Le elezioni suppletive di giugno 2022 un passaggio delicato per il premier britannico

“Se i Tory dovessero perdere, alle elezioni supplettive di giugno a Wakefield e di luglio a Tiverton e Honiton – è la previsione del professor Stuart – potrebbe essere la fine di Boris Johnson. Il momento migliore per sostituirlo è l’estate, in tempo per la convention del partito in autunno».

Secondo Mark Stuart la Brexit è stata ancora un fattore importante durante queste elezioni.

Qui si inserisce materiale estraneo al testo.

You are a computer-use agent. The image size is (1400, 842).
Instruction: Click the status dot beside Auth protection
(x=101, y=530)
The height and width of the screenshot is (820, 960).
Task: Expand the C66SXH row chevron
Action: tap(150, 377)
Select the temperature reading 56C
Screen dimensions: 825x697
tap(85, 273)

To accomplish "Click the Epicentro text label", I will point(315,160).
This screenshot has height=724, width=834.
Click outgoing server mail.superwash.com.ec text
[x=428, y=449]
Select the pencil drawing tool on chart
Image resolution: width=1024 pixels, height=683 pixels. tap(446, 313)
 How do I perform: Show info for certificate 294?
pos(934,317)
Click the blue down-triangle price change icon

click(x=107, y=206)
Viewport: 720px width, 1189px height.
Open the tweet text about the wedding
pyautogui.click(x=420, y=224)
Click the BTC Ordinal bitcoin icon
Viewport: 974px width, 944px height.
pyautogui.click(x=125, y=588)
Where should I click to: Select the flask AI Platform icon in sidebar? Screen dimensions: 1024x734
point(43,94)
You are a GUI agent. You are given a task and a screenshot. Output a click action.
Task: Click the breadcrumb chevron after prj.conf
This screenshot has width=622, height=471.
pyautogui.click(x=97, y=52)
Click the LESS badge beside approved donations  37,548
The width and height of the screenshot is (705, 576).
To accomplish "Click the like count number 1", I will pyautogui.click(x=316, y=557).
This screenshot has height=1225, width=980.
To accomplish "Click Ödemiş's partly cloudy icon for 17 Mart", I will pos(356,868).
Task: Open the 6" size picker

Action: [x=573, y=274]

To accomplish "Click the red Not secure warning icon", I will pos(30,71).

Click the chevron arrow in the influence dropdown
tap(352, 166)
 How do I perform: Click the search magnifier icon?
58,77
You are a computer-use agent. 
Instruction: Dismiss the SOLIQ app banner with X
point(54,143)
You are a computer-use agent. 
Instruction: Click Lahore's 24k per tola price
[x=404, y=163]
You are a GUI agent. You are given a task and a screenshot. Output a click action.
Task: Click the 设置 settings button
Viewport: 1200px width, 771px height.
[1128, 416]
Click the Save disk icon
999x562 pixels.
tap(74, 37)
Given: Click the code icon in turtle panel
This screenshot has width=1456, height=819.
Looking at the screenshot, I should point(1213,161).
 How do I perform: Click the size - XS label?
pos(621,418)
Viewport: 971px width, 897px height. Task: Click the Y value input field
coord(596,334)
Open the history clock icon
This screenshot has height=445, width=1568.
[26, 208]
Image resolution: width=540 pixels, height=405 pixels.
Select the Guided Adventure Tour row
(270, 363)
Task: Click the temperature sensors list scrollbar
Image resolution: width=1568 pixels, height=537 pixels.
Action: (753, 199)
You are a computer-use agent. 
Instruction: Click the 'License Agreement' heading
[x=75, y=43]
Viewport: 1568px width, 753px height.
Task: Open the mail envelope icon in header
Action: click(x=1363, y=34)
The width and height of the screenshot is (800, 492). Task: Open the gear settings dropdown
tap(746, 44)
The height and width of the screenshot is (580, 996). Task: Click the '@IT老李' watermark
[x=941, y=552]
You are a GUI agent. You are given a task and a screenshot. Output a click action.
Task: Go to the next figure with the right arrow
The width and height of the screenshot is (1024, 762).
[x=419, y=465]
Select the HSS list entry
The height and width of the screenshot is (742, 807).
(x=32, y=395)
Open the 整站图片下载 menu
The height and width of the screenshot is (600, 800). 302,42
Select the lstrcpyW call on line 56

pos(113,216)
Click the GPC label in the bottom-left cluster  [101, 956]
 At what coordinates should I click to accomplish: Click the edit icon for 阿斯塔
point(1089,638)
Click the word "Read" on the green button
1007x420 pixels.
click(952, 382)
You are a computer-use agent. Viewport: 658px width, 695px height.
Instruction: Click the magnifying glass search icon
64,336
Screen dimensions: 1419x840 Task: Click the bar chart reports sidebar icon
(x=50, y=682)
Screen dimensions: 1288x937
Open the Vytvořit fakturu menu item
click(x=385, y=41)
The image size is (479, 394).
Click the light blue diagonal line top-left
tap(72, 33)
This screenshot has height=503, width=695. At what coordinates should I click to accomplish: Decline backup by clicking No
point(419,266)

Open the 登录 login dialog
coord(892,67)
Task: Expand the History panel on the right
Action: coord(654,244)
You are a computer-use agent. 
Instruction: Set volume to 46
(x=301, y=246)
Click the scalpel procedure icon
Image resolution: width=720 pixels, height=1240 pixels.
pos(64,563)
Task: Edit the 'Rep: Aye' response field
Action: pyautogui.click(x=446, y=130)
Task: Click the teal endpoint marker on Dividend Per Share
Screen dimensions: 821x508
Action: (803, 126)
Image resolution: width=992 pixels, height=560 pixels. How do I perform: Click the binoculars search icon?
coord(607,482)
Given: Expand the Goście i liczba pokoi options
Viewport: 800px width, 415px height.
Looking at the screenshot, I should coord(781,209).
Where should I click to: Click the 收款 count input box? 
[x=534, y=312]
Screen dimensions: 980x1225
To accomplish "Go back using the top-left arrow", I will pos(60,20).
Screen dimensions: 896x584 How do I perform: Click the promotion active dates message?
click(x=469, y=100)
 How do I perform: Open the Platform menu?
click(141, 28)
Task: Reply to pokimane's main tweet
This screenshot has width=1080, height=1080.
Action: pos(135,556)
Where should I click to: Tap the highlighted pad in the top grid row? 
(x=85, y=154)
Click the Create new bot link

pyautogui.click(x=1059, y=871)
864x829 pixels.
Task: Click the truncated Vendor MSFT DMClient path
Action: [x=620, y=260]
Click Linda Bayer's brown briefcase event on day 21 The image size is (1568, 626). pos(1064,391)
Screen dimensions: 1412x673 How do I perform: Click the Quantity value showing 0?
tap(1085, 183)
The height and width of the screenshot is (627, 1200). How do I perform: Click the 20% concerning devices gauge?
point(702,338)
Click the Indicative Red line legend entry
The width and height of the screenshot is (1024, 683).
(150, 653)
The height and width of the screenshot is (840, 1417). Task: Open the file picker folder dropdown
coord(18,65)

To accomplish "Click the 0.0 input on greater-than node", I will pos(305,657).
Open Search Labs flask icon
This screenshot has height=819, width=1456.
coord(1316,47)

Persino l’ex capo dello staff di Boris Johnson, Nick Boles, ha rivelato via Twitter che ha votato laburista: “È la prima volta che voto laburista da una altrettanto gloriosa mattina di maggio del 1997”. Boles, ex deputato Tory per Grantham e Stamford, è stato il capo dello staff di Johnson mentre era sindaco di Londra. E si è dimesso dal partito conservatore nel 2019 per quello che ha definito il suo “rifiuto di compromesso” sulla Brexit.

“Ormai la Brexit decide come gli elettori votano. Il paese è ancora diviso a metà. Boris Johnson non ha perso nei seggi del cosiddetto ‘Red Wall’, le roccaforti laburiste del nord di tradizione operaia, che BoJo ha conquistato alla fine del 2019, promettendo di completare la Brexit. In quelle zone – aggiunge il professor Stuart – il primo ministro si presenta come il campione del partito antieuropeo dei poveri e ruba ai laburisti quelli che dovrebbero essere i loro elettori naturali. Londra, invece, già quasi completamente laburista e pro-europea, si è spostata ancora di più a favore dell’Unione europea, votando liberaldemocratico e verde, i due partiti britannici che vogliono un ritorno della Gran Bretagna in Europa”.

Nel complesso, le elezioni amministrative del 5 maggio 2022 sono state un test influenzato da molte variabili, sullo sfondo del dopo Brexit, delle conseguenze della pandemia di Covid, dei primi effetti delle sanzioni dopo l’invasione russa dell’Ucraina, e dei molti problemi interni alle varie realtà dell’isola, le cui ripercussioni mettono comunque a rischio la tenuta di Boris Johnson.


[1]John Steinbeck, The Winter of Our Discontent, New York, The Viking Press, 1961, 311 p. Traduzione italiana di Luciano Bianciardi: L’inverno del nostro scontento, Milano, Arnoldo Mondadori, 1962, 360 p.